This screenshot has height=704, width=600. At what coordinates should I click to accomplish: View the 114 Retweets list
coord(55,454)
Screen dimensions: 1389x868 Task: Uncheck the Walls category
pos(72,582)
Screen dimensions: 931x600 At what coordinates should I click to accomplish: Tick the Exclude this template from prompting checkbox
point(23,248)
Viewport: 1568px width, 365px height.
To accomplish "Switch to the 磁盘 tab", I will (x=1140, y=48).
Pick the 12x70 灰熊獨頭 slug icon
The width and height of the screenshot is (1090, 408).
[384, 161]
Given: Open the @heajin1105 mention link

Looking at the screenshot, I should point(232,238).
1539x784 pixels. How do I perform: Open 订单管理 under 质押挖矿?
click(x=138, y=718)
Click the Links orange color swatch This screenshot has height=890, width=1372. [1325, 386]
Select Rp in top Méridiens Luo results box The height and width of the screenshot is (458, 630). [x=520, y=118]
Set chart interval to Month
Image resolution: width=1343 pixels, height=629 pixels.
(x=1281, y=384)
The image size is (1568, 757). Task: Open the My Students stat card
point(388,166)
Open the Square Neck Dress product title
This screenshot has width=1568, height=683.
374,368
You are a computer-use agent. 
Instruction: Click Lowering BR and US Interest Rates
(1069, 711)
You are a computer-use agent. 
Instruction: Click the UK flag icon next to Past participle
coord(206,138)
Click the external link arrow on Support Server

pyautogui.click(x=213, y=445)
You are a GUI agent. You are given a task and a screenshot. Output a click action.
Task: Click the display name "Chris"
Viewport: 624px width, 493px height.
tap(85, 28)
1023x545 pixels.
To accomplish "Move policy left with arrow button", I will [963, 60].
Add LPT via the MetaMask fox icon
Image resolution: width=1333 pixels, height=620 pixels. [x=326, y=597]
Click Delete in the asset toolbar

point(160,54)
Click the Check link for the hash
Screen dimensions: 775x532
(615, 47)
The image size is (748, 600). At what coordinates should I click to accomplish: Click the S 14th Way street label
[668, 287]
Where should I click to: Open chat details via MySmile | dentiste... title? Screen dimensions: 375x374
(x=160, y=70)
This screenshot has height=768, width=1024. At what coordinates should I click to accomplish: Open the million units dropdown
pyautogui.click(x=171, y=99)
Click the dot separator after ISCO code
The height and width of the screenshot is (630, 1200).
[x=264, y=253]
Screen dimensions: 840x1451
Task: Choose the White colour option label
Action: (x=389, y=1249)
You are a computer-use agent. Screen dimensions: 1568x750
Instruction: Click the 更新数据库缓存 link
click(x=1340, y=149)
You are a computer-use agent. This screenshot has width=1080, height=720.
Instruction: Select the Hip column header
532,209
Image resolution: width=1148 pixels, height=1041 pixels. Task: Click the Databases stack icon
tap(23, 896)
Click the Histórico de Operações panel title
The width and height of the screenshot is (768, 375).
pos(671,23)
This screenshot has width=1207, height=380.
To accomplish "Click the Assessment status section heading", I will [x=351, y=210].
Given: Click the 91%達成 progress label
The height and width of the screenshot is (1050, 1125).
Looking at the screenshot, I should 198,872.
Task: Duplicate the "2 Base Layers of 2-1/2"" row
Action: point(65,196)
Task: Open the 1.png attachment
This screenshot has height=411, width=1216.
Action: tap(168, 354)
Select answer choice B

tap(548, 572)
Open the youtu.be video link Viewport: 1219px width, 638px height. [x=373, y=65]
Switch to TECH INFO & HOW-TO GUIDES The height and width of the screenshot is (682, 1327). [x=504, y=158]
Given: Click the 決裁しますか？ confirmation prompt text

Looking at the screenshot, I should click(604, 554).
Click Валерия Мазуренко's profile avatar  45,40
──────────
GOAL OF THE EXERCISE: Transcribe every record. Match each line exactly.

WRITTEN SOLUTION:
This screenshot has height=704, width=600. At what coordinates should I click to accomplish: View the 114 Retweets list
coord(55,454)
Screen dimensions: 1389x868 Task: Uncheck the Walls category
pos(72,582)
Screen dimensions: 931x600 At what coordinates should I click to accomplish: Tick the Exclude this template from prompting checkbox
point(23,248)
Viewport: 1568px width, 365px height.
To accomplish "Switch to the 磁盘 tab", I will (x=1140, y=48).
Pick the 12x70 灰熊獨頭 slug icon
The width and height of the screenshot is (1090, 408).
[384, 161]
Given: Open the @heajin1105 mention link

Looking at the screenshot, I should point(232,238).
1539x784 pixels. How do I perform: Open 订单管理 under 质押挖矿?
click(x=138, y=718)
Click the Links orange color swatch This screenshot has height=890, width=1372. [1325, 386]
Select Rp in top Méridiens Luo results box The height and width of the screenshot is (458, 630). [x=520, y=118]
Set chart interval to Month
Image resolution: width=1343 pixels, height=629 pixels.
(x=1281, y=384)
The image size is (1568, 757). Task: Open the My Students stat card
point(388,166)
Open the Square Neck Dress product title
This screenshot has width=1568, height=683.
374,368
You are a computer-use agent. 
Instruction: Click Lowering BR and US Interest Rates
(1069, 711)
You are a computer-use agent. 
Instruction: Click the UK flag icon next to Past participle
coord(206,138)
Click the external link arrow on Support Server

pyautogui.click(x=213, y=445)
You are a GUI agent. You are given a task and a screenshot. Output a click action.
Task: Click the display name "Chris"
Viewport: 624px width, 493px height.
tap(85, 28)
1023x545 pixels.
To accomplish "Move policy left with arrow button", I will [963, 60].
Add LPT via the MetaMask fox icon
Image resolution: width=1333 pixels, height=620 pixels. [x=326, y=597]
Click Delete in the asset toolbar

point(160,54)
Click the Check link for the hash
Screen dimensions: 775x532
(615, 47)
The image size is (748, 600). At what coordinates should I click to accomplish: Click the S 14th Way street label
[668, 287]
Where should I click to: Open chat details via MySmile | dentiste... title? Screen dimensions: 375x374
(x=160, y=70)
This screenshot has height=768, width=1024. At what coordinates should I click to accomplish: Open the million units dropdown
pyautogui.click(x=171, y=99)
Click the dot separator after ISCO code
The height and width of the screenshot is (630, 1200).
[x=264, y=253]
Screen dimensions: 840x1451
Task: Choose the White colour option label
Action: (x=389, y=1249)
You are a computer-use agent. Screen dimensions: 1568x750
Instruction: Click the 更新数据库缓存 link
click(x=1340, y=149)
You are a computer-use agent. This screenshot has width=1080, height=720.
Instruction: Select the Hip column header
532,209
Image resolution: width=1148 pixels, height=1041 pixels. Task: Click the Databases stack icon
tap(23, 896)
Click the Histórico de Operações panel title
The width and height of the screenshot is (768, 375).
pos(671,23)
This screenshot has width=1207, height=380.
To accomplish "Click the Assessment status section heading", I will [x=351, y=210].
Given: Click the 91%達成 progress label
The height and width of the screenshot is (1050, 1125).
Looking at the screenshot, I should 198,872.
Task: Duplicate the "2 Base Layers of 2-1/2"" row
Action: point(65,196)
Task: Open the 1.png attachment
This screenshot has height=411, width=1216.
Action: tap(168, 354)
Select answer choice B

tap(548, 572)
Open the youtu.be video link Viewport: 1219px width, 638px height. [x=373, y=65]
Switch to TECH INFO & HOW-TO GUIDES The height and width of the screenshot is (682, 1327). [x=504, y=158]
Given: Click the 決裁しますか？ confirmation prompt text

Looking at the screenshot, I should click(604, 554).
Click Валерия Мазуренко's profile avatar  45,40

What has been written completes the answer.